- _What the task requires_: According to the Gremlins review, in what year was the writer 10 years old?

- _Document section_:

=-=-=

"On the seventh day of Creepmas, Krampus gave to me:
A unique take on a classic movie!"
- Channy Dreadful
Gremlins. You say “the greatest Christmas horror movie ever”? I say “Bah, Humbug”!
In 1984, when I was 10 years old, I imagine I ate Gremlins up with a spoon. I imagine my mother taking me because, as had so many other parents, she’d seen Gizmo’s cute little face and producer Steven Spielberg’s name and associated the film with ET the Extraterrestrial. What a bait and switch THAT was.
It’s been years since I’ve seen Gremlins, and, having pounced on the title when Channy Dreadful requested holiday-themed reviews, I was really looking forward to watching it.
Once the film started with Hoyt Axton’s narration, I settled in to have my cockles warmed. Dear old Dad buying a mogwai for his son was sweet (even if he did rip off Ancient Chinese Grandpa and conduct a back alley black market transaction with a 12 year old boy). The rules for the new pet’s care seemed simple enough. What could possibly go wrong? Well, everything, which is, after all, why we bought the tickets (and snuck snacks into the theater in Mom’s purse, because “single mother”).

=-=-=

[Pixel coordinate grounding data]
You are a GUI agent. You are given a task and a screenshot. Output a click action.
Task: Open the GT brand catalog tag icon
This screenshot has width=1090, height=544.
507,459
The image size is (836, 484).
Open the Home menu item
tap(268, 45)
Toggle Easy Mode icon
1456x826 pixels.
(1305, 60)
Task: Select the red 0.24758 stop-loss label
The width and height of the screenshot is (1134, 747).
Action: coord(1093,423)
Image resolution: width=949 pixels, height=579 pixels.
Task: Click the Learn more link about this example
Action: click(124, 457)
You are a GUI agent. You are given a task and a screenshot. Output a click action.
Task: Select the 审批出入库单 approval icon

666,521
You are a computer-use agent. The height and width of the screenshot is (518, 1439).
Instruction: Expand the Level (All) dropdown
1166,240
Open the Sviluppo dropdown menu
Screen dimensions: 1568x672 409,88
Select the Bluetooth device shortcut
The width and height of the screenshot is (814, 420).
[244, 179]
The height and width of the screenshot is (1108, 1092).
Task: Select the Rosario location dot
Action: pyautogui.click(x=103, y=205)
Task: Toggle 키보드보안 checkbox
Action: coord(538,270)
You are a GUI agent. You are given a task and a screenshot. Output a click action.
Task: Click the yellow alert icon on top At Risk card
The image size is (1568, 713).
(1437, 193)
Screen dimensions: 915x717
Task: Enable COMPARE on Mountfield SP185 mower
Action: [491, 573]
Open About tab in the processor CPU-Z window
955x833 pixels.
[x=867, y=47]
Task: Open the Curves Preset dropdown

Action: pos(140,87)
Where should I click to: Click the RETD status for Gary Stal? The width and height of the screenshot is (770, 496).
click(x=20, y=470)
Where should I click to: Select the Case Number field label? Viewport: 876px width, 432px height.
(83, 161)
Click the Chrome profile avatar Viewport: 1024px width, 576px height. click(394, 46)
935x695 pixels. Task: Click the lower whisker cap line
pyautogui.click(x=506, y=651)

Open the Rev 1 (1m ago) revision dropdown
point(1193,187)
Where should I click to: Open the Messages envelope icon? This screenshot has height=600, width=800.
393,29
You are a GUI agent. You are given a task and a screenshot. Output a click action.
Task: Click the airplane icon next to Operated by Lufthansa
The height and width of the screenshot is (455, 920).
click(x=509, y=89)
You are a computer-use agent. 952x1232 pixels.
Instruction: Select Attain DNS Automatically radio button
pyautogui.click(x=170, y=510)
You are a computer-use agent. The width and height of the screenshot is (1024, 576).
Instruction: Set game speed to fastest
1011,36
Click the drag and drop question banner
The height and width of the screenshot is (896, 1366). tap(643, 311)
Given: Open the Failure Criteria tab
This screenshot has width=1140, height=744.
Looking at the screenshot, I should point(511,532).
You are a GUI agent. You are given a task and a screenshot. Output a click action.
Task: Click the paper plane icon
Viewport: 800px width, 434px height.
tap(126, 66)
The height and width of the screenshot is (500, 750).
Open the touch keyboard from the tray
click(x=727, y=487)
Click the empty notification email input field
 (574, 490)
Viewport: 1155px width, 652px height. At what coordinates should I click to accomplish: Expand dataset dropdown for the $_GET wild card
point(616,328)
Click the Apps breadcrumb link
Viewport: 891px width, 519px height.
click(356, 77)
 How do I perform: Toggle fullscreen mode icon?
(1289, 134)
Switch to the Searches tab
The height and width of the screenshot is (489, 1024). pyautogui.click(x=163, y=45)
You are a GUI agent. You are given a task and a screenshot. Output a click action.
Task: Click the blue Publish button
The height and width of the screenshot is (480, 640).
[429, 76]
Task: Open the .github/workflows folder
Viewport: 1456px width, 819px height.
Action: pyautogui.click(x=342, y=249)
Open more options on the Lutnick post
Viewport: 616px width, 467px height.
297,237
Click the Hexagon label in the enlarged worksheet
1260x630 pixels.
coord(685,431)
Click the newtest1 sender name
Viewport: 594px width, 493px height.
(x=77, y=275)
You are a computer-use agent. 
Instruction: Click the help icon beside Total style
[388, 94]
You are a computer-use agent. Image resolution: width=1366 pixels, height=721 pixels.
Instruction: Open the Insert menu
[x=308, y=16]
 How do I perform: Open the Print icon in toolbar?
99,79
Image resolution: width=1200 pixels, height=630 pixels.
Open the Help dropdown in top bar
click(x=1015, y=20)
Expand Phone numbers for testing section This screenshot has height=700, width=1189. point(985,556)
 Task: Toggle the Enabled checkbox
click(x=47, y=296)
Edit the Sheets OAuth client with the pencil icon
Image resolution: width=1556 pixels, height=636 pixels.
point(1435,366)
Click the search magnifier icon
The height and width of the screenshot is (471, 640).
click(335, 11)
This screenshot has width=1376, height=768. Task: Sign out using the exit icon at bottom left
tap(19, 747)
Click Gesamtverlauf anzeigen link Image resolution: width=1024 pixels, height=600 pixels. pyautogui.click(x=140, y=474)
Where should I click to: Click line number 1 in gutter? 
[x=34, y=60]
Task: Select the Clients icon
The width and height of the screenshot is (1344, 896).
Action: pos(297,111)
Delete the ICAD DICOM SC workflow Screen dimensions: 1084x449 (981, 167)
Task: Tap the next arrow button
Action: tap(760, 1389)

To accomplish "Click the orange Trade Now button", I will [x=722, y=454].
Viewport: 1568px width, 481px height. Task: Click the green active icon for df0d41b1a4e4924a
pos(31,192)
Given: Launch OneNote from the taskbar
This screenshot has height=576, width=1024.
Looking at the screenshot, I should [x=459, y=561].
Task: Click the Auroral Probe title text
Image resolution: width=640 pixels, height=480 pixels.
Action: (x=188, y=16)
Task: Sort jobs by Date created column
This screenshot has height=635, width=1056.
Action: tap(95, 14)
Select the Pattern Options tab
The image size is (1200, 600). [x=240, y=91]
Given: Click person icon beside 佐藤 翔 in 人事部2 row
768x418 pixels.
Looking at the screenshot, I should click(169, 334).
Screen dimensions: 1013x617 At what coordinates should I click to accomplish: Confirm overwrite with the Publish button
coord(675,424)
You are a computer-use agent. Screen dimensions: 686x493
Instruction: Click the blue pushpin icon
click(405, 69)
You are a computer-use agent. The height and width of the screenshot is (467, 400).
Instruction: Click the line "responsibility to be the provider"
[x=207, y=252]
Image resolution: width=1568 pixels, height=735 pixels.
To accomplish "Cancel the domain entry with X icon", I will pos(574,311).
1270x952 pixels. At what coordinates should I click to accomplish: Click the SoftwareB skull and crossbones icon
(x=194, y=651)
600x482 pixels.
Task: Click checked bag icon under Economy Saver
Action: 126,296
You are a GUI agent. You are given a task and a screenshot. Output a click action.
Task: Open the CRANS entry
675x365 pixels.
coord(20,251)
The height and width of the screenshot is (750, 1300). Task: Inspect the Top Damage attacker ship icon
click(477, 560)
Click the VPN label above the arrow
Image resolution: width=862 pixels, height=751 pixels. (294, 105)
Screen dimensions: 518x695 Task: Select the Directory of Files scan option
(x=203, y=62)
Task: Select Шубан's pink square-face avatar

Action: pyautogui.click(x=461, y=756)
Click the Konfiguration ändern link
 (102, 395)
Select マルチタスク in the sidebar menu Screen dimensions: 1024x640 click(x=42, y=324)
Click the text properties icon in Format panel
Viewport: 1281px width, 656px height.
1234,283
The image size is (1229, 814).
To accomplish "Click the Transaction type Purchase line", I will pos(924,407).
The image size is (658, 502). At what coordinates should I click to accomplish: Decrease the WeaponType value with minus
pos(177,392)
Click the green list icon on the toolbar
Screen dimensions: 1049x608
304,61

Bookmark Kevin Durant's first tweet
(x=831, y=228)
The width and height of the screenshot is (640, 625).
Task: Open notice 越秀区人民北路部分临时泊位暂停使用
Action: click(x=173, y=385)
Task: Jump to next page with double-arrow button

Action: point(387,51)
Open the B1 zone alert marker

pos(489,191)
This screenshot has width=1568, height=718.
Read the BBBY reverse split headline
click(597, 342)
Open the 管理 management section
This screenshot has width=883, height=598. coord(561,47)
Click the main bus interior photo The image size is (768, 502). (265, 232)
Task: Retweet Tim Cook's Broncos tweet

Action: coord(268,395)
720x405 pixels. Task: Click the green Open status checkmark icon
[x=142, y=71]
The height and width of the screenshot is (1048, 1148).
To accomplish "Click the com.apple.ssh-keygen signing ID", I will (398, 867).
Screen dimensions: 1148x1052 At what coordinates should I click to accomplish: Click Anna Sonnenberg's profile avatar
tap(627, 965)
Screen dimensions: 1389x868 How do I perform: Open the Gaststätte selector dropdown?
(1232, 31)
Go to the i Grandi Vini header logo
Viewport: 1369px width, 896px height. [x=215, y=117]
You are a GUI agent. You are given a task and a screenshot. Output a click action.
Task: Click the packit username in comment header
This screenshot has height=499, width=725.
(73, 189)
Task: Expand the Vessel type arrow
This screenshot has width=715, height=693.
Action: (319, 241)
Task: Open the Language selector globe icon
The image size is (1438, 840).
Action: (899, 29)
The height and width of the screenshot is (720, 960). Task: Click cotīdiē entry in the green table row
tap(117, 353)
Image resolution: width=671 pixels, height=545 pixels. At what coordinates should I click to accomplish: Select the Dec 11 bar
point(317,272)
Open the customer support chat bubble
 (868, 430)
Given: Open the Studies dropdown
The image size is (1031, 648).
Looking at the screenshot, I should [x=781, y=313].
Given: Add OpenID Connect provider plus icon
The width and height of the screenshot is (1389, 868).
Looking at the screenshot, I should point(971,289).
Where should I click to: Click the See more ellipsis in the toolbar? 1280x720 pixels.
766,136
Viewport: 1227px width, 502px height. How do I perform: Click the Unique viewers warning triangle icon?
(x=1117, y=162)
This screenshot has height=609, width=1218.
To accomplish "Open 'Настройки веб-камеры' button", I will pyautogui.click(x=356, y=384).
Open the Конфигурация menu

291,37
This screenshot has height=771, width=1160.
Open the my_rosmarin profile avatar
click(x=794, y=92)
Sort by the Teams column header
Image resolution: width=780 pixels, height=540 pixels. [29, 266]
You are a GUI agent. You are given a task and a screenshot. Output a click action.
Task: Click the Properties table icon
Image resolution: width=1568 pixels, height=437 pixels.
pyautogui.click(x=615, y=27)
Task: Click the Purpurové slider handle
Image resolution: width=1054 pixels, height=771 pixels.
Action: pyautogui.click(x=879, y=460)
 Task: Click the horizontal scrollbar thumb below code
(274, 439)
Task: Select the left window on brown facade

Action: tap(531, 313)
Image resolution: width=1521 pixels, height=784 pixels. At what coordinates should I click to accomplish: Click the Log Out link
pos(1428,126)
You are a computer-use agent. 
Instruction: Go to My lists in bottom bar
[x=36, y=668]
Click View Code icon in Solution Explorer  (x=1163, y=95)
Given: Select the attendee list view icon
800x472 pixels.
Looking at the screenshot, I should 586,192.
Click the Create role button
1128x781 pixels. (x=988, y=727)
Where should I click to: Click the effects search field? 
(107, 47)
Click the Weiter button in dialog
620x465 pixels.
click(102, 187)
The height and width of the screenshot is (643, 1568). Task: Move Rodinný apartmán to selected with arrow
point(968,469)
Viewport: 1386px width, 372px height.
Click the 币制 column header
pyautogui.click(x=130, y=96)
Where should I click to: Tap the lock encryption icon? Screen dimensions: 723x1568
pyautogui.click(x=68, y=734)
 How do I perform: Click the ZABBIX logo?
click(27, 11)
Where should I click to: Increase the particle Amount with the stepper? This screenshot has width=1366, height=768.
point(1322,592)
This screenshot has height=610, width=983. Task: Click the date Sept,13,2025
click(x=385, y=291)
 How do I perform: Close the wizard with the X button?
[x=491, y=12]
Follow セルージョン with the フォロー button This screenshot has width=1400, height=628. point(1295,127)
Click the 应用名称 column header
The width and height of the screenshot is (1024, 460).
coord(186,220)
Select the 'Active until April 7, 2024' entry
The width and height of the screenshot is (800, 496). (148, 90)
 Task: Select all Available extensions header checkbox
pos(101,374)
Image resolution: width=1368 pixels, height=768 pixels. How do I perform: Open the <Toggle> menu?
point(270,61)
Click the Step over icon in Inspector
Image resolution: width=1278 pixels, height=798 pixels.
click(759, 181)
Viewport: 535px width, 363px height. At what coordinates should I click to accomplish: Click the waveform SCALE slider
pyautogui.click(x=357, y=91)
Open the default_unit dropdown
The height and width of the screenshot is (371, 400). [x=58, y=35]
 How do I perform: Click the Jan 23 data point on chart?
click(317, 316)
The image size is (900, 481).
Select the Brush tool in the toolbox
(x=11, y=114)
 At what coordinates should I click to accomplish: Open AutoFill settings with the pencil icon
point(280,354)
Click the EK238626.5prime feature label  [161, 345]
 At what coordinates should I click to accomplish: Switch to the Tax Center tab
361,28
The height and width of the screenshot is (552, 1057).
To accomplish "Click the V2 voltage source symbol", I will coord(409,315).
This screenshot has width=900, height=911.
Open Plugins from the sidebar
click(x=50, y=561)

=-=-=

- _Solution for this exercise_: 1984